Trivially, the diagonal lemma follows from the strong diagonal lemma (take $\varphi (x)$ to be $\psi (t)$). Note however that the strong diagonal lemma depends on the language of $T$, particularly on whether there is such a term $t$. Typically, the strong diagonal lemma fails for theories in the basic language of arithmetic (such as $\mathsf{Q}$ or $\mathsf{PA}$), but holds for primitive recursive arithmetic $\mathsf{PRA}$ which has a function symbol for each primitive recursive functions.

==History==
The lemma is called "diagonal" because it bears some resemblance to Cantor's diagonal argument. The terms "diagonal lemma" or "fixed point" do not appear in Kurt Gödel's 1931 article or in Alfred Tarski's 1936 article.
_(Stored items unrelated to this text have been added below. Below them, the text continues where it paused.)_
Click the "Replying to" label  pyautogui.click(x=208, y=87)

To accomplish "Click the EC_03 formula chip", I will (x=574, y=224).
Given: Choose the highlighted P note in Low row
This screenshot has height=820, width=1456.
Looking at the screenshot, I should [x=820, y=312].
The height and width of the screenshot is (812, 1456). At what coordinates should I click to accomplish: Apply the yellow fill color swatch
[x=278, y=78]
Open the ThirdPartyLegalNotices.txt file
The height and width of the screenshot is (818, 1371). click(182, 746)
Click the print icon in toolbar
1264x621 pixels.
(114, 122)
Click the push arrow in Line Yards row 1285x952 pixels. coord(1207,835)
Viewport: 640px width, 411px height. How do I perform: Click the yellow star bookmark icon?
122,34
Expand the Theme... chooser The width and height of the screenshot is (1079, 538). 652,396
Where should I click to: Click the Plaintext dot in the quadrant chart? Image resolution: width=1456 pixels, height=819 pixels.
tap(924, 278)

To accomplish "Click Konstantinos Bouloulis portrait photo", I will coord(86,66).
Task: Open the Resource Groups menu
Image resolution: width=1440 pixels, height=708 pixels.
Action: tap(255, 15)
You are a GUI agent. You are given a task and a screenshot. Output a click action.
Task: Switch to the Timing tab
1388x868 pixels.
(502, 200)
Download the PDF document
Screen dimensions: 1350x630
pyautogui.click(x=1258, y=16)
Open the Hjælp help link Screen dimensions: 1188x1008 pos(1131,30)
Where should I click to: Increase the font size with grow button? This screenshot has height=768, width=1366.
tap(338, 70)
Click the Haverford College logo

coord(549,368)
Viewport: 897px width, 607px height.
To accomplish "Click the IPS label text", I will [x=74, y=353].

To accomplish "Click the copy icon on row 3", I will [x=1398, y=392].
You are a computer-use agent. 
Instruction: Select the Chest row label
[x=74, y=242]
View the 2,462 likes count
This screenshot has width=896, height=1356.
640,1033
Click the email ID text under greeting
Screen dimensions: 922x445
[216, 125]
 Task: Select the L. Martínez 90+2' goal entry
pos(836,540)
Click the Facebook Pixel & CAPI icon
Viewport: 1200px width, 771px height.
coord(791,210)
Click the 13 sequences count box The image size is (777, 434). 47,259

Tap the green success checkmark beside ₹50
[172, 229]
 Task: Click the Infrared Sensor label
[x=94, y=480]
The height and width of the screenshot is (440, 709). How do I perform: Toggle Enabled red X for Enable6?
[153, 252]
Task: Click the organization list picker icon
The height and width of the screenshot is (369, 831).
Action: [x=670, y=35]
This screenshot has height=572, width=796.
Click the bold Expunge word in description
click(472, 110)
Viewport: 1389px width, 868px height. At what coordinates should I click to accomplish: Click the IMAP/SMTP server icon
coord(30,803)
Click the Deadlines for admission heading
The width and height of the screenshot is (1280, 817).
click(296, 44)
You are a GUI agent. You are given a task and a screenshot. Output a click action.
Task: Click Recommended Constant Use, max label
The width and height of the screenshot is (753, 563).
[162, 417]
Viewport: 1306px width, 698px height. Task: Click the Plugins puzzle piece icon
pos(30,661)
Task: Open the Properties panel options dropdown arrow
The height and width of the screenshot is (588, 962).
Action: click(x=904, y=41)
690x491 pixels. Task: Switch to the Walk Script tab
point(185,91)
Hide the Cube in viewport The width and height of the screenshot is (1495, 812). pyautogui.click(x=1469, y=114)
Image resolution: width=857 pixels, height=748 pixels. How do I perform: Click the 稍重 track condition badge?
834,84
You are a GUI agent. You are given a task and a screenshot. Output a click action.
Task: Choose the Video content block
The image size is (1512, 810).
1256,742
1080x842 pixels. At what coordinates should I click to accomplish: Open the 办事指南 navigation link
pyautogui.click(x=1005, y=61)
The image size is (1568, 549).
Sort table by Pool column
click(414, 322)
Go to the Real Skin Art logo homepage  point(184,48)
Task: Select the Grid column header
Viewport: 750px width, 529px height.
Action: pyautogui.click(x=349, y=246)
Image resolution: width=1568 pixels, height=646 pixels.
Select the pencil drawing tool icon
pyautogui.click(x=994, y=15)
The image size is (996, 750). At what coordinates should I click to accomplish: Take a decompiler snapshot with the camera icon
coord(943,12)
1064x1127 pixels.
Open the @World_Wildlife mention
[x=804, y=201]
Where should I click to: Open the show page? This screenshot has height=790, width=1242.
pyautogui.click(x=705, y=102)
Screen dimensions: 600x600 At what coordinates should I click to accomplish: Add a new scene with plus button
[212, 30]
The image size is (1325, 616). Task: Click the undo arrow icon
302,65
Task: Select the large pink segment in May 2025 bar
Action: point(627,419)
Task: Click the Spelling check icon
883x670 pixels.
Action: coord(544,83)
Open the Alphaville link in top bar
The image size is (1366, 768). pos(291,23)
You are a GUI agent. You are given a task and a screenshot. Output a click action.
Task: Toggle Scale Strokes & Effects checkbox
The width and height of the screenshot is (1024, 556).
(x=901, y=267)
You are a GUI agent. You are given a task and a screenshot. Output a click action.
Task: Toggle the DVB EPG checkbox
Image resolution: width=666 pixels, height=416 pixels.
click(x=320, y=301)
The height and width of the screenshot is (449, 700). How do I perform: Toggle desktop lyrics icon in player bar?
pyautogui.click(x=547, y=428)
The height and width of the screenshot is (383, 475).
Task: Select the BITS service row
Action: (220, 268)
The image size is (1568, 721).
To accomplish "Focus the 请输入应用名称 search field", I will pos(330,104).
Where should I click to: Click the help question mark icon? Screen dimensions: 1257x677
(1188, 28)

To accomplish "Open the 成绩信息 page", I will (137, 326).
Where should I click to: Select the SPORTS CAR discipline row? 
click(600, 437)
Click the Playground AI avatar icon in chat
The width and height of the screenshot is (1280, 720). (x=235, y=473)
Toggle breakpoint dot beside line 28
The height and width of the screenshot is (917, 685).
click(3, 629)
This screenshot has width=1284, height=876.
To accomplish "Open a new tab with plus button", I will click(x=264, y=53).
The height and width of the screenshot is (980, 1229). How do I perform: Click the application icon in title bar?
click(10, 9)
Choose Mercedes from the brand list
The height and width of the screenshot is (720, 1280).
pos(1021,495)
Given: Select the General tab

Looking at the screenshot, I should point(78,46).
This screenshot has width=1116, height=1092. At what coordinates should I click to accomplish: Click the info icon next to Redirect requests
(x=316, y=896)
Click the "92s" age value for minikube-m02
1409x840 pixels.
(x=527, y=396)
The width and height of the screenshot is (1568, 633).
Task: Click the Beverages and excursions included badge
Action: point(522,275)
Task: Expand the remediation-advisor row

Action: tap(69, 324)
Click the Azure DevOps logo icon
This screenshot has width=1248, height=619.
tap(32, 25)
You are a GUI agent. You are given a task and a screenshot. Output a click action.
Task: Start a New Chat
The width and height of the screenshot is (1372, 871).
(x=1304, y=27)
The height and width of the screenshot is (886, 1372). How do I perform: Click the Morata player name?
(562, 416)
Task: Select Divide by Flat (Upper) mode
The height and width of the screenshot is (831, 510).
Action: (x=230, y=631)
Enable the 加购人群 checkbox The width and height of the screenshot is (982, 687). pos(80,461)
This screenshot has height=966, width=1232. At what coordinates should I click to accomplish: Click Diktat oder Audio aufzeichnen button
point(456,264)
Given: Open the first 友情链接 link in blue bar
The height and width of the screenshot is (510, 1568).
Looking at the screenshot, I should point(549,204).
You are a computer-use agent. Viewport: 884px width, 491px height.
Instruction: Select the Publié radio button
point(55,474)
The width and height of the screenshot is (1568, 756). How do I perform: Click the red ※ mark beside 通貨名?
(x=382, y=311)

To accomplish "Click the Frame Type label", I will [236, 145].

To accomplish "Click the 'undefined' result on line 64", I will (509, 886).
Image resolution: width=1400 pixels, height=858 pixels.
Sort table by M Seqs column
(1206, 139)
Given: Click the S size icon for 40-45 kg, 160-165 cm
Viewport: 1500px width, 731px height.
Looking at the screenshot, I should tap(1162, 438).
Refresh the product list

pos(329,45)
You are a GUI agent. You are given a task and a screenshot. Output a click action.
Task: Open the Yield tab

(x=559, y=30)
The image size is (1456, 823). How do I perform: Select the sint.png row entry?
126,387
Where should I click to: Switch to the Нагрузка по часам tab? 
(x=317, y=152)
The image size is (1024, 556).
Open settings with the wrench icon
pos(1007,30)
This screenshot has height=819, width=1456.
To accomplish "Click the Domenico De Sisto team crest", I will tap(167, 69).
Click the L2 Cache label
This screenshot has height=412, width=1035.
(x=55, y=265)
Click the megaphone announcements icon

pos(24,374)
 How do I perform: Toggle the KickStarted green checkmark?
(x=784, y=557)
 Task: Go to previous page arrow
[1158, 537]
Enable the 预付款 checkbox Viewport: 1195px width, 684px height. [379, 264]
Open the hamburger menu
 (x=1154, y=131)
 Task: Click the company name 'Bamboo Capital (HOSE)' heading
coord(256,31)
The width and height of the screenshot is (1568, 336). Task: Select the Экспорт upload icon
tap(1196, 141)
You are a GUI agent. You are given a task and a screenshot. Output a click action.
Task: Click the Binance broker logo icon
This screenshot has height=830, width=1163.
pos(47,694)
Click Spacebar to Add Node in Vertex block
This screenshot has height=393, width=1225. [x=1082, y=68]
In 1934, Rudolf Carnap was the first to publish the diagonal lemma in some level of generality, which says that for any formula $\psi (x)$ with $x$ as free variable (in a sufficiently expressive language), then there exists a sentence $\varphi$ such that $\varphi \leftrightarrow \psi(\ulcorner \varphi \urcorner)$ is true (in some standard model). Carnap's work was phrased in terms of truth rather than provability (i.e. semantically rather than syntactically). Moreover, the concept of computable functions was not yet developed in 1934.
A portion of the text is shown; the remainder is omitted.